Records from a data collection
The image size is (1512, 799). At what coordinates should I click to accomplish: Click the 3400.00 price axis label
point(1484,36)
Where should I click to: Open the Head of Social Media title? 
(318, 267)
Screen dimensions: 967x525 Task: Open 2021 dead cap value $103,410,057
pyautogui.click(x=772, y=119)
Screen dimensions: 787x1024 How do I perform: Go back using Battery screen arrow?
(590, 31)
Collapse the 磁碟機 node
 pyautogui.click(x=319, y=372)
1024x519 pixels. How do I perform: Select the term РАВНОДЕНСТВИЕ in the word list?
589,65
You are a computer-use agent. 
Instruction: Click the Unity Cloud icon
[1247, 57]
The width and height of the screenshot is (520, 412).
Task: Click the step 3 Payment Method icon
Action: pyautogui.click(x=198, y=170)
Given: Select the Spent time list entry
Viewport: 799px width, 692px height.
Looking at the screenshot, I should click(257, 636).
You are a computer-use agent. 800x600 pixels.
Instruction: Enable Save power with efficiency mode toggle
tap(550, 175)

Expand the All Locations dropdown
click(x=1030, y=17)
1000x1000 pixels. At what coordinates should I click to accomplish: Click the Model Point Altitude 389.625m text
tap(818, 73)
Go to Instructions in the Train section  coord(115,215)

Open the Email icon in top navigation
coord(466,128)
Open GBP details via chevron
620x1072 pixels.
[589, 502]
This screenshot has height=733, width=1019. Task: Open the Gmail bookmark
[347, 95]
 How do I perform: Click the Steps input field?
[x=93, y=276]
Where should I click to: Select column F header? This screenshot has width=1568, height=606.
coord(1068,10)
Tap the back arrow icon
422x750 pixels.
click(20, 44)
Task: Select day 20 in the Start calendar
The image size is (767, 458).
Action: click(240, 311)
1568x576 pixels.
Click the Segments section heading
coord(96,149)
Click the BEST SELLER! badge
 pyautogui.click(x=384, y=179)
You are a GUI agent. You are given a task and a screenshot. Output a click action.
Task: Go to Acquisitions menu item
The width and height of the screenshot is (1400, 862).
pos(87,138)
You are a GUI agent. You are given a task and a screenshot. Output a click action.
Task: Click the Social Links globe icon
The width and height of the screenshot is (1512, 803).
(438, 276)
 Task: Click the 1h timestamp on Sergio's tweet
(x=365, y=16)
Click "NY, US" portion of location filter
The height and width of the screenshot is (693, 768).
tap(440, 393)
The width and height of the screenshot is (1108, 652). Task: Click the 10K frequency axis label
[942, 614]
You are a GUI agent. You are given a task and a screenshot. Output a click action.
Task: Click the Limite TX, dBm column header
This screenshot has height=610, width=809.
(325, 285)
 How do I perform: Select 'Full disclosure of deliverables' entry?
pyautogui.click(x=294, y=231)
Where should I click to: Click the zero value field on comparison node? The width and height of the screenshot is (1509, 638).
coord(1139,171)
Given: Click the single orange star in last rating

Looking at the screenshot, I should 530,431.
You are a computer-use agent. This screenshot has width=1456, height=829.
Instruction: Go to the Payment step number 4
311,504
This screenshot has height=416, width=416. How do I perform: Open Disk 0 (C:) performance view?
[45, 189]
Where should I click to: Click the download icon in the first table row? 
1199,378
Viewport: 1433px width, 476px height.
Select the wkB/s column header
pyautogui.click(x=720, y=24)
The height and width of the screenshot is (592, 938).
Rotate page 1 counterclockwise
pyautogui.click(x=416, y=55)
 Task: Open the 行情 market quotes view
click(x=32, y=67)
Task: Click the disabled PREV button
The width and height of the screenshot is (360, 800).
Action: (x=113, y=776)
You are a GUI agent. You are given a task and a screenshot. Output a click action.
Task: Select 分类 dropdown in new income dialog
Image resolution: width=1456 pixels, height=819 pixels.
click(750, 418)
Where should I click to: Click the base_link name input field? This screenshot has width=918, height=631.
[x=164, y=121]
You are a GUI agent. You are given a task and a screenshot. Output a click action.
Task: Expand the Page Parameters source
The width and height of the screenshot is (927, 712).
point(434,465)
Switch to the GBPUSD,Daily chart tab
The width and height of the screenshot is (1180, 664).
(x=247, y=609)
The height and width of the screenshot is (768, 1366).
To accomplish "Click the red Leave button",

Task to complete :: Express the stretch of data from the line containing "Where should I click to: Click the zero" through the line containing "pyautogui.click(x=416, y=55)" as a numbered list, leaving out blank lines.

Reply ::
1. Where should I click to: Click the zero value field on comparison node? The width and height of the screenshot is (1509, 638).
2. coord(1139,171)
3. Given: Click the single orange star in last rating
4. Looking at the screenshot, I should 530,431.
5. You are a computer-use agent. This screenshot has width=1456, height=829.
6. Instruction: Go to the Payment step number 4
7. 311,504
8. This screenshot has height=416, width=416. How do I perform: Open Disk 0 (C:) performance view?
9. [45, 189]
10. Where should I click to: Click the download icon in the first table row? 
11. 1199,378
12. Viewport: 1433px width, 476px height.
13. Select the wkB/s column header
14. pyautogui.click(x=720, y=24)
15. The height and width of the screenshot is (592, 938).
16. Rotate page 1 counterclockwise
17. pyautogui.click(x=416, y=55)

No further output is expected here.